Marco is a platform engineer at a 30-person startup scaling from one AWS account to three (dev, staging, prod). The current setup: a single Terraform directory with environment-specific .tfvars files, shared state in S3 without encryption, and manual terraform apply from a developer's laptop. Last week, someone ran terraform destroy in the wrong workspace and took down staging for 4 hours.
Marco rebuilds the infrastructure pipeline using OpenTofu (for state encryption and open-source freedom) and Terragrunt (for DRY configurations across environments with dependency management).

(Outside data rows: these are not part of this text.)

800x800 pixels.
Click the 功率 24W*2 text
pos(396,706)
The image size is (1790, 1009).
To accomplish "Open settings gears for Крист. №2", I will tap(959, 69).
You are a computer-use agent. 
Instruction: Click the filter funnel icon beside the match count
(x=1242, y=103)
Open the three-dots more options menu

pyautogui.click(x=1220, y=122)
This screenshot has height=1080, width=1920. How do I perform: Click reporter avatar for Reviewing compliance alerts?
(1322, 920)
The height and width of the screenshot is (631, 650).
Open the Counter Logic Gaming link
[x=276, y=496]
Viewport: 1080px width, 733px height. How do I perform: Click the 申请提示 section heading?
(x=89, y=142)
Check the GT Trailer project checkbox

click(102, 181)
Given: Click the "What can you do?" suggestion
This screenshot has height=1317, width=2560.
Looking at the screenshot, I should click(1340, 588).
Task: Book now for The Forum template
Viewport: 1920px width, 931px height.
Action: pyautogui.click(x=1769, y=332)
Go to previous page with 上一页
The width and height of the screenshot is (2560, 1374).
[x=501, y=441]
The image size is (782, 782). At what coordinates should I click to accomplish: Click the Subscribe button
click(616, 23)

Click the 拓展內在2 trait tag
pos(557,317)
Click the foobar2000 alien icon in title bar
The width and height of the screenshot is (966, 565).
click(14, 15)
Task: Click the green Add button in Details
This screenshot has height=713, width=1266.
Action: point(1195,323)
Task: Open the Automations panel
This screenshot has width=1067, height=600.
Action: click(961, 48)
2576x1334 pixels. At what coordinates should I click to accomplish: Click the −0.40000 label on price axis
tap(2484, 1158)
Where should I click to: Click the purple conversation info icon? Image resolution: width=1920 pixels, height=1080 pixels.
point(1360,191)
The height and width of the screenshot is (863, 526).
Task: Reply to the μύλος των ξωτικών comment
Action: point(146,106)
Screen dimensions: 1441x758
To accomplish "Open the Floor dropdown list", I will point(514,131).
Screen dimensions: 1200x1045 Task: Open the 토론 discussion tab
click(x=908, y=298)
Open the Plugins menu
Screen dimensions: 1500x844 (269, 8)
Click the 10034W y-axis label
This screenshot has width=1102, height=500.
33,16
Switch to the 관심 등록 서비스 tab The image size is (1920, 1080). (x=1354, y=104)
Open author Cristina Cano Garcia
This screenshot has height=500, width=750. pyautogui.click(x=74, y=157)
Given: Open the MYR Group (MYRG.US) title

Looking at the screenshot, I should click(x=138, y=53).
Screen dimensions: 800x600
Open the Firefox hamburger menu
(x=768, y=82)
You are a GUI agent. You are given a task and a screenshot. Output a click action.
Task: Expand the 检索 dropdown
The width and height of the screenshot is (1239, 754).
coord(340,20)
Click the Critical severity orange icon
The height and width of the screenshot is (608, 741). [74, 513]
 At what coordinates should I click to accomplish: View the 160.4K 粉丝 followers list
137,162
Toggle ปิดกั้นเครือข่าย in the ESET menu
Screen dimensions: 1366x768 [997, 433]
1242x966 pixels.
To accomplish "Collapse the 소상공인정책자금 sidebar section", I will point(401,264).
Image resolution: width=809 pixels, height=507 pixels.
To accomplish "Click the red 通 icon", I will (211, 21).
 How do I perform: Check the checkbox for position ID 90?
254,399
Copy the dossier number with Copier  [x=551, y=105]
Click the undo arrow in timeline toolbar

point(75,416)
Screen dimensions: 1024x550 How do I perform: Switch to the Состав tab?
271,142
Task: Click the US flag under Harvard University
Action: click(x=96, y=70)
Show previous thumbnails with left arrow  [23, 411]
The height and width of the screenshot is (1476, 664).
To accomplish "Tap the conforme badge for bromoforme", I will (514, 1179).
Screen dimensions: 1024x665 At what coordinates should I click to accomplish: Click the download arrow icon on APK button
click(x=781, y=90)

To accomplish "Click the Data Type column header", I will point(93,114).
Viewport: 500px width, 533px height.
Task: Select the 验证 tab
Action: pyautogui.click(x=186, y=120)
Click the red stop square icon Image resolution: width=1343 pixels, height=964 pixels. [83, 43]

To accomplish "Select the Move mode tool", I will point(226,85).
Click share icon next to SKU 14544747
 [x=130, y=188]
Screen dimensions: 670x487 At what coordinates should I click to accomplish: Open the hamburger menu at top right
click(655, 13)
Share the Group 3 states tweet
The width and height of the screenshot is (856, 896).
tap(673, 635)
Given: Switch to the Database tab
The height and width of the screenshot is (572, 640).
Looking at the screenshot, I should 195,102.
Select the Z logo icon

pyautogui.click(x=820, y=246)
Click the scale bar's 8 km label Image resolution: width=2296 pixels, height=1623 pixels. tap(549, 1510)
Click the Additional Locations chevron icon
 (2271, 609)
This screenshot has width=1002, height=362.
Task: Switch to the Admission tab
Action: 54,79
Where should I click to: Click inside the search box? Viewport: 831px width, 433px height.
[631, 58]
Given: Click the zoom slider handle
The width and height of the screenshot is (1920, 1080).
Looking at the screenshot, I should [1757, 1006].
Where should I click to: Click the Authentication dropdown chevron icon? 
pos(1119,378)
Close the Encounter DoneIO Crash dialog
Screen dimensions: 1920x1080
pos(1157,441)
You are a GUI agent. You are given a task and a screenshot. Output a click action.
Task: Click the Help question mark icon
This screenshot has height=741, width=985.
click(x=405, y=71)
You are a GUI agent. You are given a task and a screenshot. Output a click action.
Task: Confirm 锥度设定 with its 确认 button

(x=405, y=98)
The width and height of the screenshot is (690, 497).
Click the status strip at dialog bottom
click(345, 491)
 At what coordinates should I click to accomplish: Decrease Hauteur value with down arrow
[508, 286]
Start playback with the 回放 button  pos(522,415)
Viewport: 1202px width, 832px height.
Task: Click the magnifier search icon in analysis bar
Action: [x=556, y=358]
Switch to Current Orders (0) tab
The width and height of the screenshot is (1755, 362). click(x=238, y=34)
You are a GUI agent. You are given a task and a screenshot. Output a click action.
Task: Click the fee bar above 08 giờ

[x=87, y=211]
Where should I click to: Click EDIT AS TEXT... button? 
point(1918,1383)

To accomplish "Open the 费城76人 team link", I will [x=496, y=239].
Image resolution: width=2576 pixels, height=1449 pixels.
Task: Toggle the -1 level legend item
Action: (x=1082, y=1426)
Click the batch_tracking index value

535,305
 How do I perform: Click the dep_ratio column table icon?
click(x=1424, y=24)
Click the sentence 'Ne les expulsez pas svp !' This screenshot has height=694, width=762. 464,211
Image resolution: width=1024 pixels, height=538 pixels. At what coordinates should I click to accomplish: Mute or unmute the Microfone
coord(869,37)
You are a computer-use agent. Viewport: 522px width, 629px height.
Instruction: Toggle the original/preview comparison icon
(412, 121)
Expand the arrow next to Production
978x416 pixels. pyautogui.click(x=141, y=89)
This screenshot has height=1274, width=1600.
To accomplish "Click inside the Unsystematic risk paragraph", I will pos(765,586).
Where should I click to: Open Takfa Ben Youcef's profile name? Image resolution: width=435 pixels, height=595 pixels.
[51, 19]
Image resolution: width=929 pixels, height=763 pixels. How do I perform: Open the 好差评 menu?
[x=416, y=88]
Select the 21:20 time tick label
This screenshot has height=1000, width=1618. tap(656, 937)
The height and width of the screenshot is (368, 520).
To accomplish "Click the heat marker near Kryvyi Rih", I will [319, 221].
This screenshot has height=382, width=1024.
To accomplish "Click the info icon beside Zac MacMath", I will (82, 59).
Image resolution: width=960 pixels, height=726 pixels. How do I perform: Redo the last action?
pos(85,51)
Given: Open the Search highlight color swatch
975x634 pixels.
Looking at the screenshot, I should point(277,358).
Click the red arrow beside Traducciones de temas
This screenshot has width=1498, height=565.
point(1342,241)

Step 1: Repository Structure
## Directory Layout
infrastructure/
├── terragrunt.hcl # Root: remote state, provider config
├── modules/ # Reusable OpenTofu modules
│ ├── vpc/
│ │ ├── main.tf # VPC, subnets, NAT, route tables
│ │ ├── variables.tf
│ │ └── outputs.tf
│ ├── ecs-cluster/
│ │ ├── main.tf # ECS cluster, capacity providers
│ │ ├── variables.tf
│ │ └── outputs.tf
│ ├── ecs-service/
│ │ ├── main.tf # Task def, service, ALB target
│ │ ├── variables.tf
│ │ └── outputs.tf
│ ├── rds/
│ │ ├── main.tf # RDS PostgreSQL, parameter groups
│ │ ├── variables.tf
│ │ └── outputs.tf
│ └── monitoring/
│ ├── main.tf # CloudWatch dashboards, alarms, SNS
│ ├── variables.tf
│ └── outputs.tf
│
├── dev/
│ ├── account.hcl # AWS account ID for dev
│ └── us-east-1/
│ ├── region.hcl
│ ├── env.hcl # environment = "dev"
│ ├── vpc/terragrunt.hcl
│ ├── ecs-cluster/terragrunt.hcl
│ ├── api/terragrunt.hcl
│ ├── worker/terragrunt.hcl
│ ├── database/terragrunt.hcl
│ └── monitoring/terragrunt.hcl
│
├── staging/ # Same structure, different inputs
│ ├── account.hcl
│ └── us-east-1/...
│
└── production/
├── account.hcl
└── us-east-1/... # + us-west-2/ for multi-region
Step 2: Root Terragrunt Configuration
# infrastructure/terragrunt.hcl — Inherited by all child modules
locals {
account_vars = read_terragrunt_config(find_in_parent_folders("account.hcl"))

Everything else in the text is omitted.